Activity:
In the entries below, which lines run from the one containing "789x478 pixels." to the one containing "The image size is (1268, 952)."? Copy exactly those lines, ends included, and no others.

Materials provided:

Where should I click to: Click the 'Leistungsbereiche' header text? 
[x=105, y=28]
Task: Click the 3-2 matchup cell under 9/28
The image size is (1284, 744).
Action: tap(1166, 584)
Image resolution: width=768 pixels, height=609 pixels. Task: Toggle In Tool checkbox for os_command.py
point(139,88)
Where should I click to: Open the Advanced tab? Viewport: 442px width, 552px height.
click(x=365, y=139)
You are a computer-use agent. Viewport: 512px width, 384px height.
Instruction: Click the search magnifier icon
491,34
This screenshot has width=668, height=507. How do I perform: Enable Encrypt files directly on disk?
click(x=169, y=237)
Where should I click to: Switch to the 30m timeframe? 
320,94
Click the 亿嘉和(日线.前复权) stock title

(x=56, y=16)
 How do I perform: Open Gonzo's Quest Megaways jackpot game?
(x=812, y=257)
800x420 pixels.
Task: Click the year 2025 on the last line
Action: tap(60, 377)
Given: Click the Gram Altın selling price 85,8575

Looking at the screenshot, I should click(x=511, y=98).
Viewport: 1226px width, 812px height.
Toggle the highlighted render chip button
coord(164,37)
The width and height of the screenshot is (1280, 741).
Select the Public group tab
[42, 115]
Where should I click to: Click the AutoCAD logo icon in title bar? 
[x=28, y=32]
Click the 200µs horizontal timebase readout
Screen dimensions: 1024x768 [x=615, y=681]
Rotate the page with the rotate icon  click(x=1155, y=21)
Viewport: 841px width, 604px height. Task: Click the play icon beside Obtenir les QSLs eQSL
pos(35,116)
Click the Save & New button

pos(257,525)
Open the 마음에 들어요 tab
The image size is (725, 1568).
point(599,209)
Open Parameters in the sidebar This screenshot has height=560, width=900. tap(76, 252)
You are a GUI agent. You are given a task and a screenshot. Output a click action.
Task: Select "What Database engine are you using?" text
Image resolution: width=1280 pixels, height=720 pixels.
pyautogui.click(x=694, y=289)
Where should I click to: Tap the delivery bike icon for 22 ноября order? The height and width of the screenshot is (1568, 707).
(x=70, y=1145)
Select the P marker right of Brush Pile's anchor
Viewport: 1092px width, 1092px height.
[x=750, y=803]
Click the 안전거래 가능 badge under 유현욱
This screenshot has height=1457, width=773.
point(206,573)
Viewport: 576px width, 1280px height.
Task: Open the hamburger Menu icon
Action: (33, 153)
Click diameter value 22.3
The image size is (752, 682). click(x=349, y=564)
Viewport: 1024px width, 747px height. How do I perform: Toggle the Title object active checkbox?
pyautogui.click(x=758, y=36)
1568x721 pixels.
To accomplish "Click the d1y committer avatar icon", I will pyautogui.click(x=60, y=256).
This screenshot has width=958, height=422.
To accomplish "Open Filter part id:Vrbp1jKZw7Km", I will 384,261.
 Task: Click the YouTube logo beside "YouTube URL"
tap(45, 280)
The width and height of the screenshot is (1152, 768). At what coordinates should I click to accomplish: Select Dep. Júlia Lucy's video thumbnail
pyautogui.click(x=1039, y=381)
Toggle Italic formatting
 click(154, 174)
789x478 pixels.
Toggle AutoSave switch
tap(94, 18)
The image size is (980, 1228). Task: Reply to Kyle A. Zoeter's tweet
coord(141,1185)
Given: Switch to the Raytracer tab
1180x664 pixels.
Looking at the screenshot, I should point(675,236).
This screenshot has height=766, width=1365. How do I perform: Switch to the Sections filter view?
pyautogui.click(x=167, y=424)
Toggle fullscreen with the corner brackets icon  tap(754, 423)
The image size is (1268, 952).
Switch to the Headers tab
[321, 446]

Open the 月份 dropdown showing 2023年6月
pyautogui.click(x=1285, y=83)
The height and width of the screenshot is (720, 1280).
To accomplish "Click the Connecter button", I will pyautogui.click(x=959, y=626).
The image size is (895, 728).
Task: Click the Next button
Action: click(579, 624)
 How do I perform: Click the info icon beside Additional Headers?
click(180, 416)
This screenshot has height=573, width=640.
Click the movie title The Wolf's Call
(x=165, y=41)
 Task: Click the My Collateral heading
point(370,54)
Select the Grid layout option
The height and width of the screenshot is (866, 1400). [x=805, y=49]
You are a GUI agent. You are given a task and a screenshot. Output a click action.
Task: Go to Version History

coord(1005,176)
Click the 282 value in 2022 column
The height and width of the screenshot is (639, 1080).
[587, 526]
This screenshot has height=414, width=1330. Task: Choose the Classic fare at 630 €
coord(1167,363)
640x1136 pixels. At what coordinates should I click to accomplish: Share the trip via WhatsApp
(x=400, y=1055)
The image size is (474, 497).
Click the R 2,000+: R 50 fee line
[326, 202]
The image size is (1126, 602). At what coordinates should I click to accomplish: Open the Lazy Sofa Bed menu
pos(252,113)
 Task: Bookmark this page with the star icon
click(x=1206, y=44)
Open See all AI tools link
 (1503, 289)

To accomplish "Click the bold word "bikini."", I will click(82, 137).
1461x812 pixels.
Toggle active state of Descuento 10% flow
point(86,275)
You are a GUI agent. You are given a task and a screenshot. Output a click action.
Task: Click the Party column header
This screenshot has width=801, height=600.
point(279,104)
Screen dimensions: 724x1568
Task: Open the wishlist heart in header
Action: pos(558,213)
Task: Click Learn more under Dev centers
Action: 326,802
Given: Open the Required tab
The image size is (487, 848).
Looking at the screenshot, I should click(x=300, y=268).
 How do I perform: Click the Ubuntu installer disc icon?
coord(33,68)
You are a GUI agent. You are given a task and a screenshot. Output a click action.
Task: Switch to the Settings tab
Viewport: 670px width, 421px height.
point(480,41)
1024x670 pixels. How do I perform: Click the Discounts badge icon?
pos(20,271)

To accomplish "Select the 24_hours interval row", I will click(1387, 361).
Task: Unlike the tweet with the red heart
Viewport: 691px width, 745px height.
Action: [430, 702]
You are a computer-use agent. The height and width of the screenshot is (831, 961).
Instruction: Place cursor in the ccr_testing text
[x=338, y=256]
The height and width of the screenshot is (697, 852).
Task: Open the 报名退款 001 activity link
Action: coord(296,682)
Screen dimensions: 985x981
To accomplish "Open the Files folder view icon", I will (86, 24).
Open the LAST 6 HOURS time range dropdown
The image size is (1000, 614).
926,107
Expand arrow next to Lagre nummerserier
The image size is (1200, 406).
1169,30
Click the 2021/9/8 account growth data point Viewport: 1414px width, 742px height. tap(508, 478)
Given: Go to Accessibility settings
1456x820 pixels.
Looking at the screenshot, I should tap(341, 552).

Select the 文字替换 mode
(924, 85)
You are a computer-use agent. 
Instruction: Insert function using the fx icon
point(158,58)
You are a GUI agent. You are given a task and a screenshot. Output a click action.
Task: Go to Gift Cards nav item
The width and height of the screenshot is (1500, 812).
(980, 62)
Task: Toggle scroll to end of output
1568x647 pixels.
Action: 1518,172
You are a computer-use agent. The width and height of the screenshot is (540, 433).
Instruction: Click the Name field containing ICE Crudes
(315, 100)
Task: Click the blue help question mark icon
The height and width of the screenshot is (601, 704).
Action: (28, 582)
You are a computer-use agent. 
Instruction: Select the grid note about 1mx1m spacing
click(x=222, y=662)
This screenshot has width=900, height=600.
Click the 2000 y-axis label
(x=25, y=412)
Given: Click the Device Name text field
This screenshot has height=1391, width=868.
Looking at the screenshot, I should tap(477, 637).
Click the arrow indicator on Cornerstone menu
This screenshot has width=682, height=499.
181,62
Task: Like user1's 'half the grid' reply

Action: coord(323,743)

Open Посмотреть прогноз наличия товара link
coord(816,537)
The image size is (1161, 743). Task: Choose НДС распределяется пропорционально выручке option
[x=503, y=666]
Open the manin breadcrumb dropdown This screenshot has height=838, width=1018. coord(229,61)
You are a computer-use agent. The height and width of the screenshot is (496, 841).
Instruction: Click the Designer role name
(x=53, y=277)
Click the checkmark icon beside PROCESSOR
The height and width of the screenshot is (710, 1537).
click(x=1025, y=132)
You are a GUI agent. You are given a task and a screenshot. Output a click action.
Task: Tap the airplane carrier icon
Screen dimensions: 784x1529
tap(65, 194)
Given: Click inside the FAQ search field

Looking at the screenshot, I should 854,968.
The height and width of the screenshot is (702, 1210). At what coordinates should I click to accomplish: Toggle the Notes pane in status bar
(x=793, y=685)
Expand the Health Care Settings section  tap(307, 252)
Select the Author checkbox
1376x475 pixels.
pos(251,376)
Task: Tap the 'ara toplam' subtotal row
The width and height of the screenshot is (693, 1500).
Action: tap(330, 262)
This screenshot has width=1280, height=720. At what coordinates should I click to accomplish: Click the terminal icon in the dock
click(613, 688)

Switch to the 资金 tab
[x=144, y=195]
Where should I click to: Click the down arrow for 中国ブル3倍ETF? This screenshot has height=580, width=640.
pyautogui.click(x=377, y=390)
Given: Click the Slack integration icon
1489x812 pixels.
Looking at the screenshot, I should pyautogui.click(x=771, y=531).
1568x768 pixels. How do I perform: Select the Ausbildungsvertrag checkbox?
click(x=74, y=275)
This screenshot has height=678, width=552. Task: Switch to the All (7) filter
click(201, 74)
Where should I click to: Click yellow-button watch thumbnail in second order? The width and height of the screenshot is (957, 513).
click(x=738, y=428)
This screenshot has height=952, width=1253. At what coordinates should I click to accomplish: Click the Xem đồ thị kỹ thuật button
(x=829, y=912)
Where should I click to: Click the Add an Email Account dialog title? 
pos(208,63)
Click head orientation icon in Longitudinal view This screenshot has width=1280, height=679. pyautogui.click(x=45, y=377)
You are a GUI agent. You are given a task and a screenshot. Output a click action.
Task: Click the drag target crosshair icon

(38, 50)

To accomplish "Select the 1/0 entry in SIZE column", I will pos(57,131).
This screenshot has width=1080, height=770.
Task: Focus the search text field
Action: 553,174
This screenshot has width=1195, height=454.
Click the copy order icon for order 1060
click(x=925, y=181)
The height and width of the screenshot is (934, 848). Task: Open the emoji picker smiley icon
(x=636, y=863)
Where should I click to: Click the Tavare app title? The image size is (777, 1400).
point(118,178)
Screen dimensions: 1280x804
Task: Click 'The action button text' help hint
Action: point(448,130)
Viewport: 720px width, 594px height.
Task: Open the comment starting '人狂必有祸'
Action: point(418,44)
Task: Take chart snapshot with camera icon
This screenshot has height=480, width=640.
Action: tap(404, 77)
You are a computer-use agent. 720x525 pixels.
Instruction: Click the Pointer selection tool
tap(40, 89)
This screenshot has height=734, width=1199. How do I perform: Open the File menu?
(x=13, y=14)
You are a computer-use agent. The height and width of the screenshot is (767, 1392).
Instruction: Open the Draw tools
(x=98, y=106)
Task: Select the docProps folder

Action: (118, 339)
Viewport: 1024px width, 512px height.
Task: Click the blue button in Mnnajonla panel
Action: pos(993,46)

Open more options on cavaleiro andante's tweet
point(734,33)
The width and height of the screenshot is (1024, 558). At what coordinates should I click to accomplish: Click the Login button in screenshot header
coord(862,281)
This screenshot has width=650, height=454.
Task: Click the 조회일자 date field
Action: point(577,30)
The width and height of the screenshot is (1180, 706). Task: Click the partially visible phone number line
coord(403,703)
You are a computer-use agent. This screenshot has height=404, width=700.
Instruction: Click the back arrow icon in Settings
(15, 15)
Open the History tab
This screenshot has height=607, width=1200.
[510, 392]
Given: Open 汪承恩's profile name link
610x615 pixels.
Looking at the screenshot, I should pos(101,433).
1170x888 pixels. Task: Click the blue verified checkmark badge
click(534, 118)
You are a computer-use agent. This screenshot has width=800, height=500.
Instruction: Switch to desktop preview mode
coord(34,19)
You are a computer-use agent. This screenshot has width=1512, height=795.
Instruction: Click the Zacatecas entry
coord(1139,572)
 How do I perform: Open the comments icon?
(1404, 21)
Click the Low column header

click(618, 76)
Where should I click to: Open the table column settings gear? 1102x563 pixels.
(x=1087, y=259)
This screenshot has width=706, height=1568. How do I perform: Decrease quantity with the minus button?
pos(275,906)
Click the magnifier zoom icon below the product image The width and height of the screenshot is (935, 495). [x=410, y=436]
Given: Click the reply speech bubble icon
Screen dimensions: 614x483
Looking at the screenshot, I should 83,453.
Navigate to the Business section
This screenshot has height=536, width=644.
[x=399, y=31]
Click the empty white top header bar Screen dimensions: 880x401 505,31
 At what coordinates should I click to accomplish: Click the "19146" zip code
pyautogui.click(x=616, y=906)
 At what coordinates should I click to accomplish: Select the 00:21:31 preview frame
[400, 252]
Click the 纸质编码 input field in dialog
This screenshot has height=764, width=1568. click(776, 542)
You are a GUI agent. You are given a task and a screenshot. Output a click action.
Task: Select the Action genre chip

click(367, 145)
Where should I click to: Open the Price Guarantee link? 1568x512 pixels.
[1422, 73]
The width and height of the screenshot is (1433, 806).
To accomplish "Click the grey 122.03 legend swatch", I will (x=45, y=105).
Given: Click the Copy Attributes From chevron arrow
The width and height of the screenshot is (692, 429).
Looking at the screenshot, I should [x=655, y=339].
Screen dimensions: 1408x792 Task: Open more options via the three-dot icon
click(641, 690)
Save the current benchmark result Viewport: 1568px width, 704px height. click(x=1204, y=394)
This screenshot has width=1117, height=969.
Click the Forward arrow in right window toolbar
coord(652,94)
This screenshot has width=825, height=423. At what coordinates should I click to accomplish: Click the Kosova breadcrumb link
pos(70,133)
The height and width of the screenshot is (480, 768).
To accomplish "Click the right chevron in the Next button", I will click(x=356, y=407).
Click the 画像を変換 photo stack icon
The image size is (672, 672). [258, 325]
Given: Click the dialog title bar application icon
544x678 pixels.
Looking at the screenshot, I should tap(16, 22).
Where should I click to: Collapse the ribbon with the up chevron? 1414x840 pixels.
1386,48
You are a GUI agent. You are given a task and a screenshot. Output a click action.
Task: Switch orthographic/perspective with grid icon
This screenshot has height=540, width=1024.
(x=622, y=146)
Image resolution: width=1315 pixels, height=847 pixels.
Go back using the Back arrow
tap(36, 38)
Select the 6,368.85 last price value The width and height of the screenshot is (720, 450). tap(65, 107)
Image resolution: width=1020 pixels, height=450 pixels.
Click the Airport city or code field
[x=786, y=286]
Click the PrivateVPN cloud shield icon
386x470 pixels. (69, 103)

Written answer:
789x478 pixels.
Toggle AutoSave switch
tap(94, 18)
The image size is (980, 1228). Task: Reply to Kyle A. Zoeter's tweet
coord(141,1185)
Given: Switch to the Raytracer tab
1180x664 pixels.
Looking at the screenshot, I should point(675,236).
This screenshot has height=766, width=1365. How do I perform: Switch to the Sections filter view?
pyautogui.click(x=167, y=424)
Toggle fullscreen with the corner brackets icon  tap(754, 423)
The image size is (1268, 952).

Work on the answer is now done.